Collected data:
--*--
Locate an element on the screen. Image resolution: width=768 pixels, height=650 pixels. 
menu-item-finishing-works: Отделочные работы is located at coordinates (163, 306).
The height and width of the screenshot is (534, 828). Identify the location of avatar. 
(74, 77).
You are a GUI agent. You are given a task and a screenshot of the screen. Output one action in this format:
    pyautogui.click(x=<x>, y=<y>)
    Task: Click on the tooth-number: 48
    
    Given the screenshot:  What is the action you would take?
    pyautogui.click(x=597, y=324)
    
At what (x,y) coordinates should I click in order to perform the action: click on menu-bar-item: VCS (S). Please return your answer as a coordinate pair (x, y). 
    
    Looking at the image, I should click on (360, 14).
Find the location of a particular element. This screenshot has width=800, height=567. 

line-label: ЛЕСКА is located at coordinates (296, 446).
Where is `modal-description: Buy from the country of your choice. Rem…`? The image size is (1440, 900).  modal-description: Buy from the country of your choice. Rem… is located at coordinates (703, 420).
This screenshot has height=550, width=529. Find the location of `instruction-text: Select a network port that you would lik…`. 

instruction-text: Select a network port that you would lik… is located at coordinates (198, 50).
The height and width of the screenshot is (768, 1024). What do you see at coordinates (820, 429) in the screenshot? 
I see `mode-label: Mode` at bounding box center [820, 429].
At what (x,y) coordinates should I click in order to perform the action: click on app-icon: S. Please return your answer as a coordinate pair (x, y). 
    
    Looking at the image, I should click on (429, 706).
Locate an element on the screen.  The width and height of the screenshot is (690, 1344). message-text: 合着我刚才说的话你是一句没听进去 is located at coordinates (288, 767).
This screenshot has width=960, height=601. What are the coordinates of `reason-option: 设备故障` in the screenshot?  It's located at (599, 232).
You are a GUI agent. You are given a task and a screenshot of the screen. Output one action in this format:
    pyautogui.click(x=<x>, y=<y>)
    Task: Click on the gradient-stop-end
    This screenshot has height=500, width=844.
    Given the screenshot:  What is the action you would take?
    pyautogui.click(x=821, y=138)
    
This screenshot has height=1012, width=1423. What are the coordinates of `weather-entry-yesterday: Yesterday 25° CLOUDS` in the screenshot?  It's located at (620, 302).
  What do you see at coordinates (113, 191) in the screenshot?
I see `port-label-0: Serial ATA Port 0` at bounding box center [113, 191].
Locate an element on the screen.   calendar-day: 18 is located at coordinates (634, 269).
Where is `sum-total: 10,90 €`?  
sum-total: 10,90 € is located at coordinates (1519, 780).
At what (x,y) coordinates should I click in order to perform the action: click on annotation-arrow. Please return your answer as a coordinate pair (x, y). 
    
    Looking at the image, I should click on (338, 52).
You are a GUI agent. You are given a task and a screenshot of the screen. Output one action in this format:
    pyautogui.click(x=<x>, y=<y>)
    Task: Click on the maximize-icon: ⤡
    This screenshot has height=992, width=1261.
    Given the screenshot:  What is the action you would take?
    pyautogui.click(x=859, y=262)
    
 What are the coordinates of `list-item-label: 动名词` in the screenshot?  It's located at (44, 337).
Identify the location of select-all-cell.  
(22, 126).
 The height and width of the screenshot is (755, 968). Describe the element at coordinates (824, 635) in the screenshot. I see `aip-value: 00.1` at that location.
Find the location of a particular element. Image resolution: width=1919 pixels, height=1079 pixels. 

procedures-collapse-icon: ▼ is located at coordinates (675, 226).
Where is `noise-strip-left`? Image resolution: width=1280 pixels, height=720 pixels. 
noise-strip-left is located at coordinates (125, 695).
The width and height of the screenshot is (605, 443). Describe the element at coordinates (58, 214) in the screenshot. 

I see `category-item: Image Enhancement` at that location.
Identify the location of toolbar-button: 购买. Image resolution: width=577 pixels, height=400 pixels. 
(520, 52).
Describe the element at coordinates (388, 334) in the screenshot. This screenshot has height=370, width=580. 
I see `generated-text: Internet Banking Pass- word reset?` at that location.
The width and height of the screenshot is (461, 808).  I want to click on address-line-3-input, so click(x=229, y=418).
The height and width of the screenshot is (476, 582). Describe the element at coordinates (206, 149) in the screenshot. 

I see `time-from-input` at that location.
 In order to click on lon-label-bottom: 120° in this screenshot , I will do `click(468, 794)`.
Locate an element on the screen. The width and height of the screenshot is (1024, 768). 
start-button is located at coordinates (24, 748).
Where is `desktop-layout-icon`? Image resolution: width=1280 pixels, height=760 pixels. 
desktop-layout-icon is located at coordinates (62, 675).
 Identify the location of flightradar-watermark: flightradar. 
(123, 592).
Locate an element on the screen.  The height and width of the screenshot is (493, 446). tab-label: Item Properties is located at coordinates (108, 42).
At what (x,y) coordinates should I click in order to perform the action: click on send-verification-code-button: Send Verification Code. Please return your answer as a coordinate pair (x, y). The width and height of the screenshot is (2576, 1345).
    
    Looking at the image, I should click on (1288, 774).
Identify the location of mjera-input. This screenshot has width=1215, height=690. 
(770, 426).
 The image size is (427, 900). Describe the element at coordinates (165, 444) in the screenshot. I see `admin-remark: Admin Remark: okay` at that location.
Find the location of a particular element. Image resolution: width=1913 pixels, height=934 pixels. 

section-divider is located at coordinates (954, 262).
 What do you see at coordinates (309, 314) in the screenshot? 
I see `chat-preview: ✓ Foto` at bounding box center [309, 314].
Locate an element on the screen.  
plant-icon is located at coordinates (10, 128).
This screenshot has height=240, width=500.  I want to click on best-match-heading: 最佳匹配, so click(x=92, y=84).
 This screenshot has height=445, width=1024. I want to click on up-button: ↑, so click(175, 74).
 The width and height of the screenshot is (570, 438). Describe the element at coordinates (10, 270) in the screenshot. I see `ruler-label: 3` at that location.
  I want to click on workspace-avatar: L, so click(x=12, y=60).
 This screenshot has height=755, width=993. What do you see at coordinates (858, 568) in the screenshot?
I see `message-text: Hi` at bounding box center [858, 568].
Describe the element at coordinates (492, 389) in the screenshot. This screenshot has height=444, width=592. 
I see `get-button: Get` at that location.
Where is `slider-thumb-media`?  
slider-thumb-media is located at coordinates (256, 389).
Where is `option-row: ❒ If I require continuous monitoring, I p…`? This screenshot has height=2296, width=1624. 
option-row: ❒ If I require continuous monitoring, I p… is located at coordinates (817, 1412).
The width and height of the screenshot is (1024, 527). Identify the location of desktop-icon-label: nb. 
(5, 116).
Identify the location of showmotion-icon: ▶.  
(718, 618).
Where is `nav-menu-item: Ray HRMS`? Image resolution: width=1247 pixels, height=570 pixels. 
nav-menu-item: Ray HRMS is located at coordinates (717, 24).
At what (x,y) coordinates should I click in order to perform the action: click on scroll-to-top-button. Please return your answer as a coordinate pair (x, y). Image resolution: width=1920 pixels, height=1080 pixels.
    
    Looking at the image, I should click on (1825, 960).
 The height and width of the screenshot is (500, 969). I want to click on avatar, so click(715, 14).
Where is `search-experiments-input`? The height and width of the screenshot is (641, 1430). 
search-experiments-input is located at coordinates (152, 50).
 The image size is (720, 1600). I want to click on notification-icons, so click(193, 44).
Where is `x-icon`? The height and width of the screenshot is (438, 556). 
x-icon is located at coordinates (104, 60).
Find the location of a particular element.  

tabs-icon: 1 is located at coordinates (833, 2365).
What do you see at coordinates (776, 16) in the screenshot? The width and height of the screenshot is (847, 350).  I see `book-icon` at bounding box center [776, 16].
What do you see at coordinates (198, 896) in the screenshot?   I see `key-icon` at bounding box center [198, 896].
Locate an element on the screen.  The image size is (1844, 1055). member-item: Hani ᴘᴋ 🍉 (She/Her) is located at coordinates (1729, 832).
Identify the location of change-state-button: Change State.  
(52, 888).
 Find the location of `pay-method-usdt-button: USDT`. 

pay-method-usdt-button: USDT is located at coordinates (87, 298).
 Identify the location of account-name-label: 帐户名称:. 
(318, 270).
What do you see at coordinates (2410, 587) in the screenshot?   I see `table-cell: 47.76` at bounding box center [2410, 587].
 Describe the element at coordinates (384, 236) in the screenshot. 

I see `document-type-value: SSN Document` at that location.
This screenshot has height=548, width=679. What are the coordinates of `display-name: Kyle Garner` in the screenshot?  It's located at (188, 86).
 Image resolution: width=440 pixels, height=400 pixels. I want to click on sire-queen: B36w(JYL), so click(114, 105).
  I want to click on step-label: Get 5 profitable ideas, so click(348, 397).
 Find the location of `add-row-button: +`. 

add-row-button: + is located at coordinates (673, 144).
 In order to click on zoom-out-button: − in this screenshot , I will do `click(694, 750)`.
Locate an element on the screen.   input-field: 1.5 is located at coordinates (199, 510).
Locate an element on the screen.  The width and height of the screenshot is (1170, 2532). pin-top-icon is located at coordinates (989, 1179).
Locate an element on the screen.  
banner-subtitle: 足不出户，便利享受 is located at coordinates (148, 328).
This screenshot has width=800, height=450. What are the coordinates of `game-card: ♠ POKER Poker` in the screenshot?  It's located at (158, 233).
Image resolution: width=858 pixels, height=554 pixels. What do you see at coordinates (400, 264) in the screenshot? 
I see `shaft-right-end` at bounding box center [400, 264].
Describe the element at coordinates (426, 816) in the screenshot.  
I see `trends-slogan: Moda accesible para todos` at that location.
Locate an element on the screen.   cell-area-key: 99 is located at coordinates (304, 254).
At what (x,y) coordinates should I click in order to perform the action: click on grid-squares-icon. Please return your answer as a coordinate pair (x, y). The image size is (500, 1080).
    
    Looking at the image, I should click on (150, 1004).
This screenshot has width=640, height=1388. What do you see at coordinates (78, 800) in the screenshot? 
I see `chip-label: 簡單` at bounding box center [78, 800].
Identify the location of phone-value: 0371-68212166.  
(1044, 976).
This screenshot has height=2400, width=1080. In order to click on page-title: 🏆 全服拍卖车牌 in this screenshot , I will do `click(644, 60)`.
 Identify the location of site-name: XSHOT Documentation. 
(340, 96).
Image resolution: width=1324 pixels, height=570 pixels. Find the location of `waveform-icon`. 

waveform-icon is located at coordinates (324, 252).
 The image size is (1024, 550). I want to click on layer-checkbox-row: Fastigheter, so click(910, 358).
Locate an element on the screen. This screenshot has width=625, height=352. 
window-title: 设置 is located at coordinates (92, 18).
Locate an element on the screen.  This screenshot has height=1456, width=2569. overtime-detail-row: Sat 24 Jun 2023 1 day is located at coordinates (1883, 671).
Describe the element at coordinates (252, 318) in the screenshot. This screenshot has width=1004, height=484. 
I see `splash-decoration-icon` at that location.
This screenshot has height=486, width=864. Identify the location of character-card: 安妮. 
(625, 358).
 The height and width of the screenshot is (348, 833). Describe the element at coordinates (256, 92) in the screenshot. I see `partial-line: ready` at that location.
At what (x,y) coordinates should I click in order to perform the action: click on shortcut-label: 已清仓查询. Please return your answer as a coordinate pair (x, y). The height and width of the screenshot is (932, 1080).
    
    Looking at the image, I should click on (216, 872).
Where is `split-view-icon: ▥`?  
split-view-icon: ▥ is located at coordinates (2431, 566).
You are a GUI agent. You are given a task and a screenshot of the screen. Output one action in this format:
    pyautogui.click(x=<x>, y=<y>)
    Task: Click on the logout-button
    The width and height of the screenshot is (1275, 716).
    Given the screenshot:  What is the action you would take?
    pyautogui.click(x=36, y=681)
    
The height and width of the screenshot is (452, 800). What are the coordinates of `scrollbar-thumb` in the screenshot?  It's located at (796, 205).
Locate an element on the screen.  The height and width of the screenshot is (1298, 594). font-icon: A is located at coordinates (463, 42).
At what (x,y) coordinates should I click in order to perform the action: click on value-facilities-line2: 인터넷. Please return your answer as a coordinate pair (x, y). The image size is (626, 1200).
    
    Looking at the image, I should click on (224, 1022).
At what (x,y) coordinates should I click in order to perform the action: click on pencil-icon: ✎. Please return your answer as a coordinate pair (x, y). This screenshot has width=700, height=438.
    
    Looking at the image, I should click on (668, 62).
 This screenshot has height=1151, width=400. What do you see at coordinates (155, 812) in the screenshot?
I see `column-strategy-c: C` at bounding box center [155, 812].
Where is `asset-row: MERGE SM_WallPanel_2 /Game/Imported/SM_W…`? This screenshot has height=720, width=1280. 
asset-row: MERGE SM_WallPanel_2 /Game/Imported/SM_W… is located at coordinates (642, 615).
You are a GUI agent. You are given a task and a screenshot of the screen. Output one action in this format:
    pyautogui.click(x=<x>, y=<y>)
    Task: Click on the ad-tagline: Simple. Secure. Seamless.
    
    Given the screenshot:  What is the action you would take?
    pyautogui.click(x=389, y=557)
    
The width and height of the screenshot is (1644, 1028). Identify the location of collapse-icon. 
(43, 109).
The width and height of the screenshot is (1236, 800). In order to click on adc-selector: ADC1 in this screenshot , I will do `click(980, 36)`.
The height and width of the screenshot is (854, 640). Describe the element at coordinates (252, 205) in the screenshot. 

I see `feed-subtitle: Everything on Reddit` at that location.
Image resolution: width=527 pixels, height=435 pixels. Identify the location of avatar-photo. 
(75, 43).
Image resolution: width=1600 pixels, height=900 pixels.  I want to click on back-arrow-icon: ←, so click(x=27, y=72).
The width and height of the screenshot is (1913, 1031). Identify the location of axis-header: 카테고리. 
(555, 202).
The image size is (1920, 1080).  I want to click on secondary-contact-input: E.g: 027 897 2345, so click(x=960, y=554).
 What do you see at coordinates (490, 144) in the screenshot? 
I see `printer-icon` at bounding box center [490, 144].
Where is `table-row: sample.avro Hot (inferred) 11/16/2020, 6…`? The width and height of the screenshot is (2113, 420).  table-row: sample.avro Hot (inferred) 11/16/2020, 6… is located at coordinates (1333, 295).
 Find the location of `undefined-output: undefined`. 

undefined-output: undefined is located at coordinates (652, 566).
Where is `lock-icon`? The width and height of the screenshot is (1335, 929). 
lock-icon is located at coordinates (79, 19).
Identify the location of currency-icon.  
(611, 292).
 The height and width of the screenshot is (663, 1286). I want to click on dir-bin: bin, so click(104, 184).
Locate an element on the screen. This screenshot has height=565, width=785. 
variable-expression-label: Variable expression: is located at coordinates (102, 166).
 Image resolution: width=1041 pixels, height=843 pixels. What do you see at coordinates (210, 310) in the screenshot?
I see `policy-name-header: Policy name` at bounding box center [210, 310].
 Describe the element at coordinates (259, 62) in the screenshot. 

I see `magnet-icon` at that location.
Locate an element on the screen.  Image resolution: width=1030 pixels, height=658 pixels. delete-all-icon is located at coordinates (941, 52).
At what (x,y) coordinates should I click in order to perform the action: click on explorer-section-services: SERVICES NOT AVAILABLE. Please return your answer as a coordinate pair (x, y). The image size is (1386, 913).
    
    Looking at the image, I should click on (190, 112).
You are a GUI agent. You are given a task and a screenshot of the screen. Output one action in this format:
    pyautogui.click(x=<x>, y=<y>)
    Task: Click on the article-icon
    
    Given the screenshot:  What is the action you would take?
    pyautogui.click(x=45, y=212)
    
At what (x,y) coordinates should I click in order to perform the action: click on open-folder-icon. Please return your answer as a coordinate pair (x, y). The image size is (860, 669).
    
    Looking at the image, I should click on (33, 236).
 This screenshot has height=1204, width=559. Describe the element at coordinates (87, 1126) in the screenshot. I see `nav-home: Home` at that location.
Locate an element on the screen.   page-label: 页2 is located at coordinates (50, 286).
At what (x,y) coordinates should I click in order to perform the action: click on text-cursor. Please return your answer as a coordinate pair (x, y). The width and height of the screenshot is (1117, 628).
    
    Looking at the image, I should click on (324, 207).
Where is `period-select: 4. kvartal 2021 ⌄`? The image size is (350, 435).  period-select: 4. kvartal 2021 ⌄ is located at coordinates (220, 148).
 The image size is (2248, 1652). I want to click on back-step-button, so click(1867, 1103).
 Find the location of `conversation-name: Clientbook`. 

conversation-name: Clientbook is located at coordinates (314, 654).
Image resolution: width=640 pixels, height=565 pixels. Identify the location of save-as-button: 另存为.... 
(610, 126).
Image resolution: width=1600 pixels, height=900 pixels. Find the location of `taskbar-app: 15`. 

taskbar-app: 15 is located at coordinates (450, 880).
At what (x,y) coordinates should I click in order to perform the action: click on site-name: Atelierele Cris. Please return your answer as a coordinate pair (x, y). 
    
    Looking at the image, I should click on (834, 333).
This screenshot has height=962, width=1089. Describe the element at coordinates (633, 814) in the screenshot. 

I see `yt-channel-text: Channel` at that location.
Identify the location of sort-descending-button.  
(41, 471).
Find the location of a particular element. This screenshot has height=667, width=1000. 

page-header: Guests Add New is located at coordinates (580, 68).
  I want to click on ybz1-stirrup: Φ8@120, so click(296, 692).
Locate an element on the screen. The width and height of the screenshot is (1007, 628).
--*--
» Your objective
Copy out the listing word for word, from the line that contains "Describe the element at coordinates (388, 334)" through the line that contains "The width and height of the screenshot is (461, 808).", including both of those lines.

» Written reply
Describe the element at coordinates (388, 334) in the screenshot. This screenshot has height=370, width=580. 
I see `generated-text: Internet Banking Pass- word reset?` at that location.
The width and height of the screenshot is (461, 808).  I want to click on address-line-3-input, so click(x=229, y=418).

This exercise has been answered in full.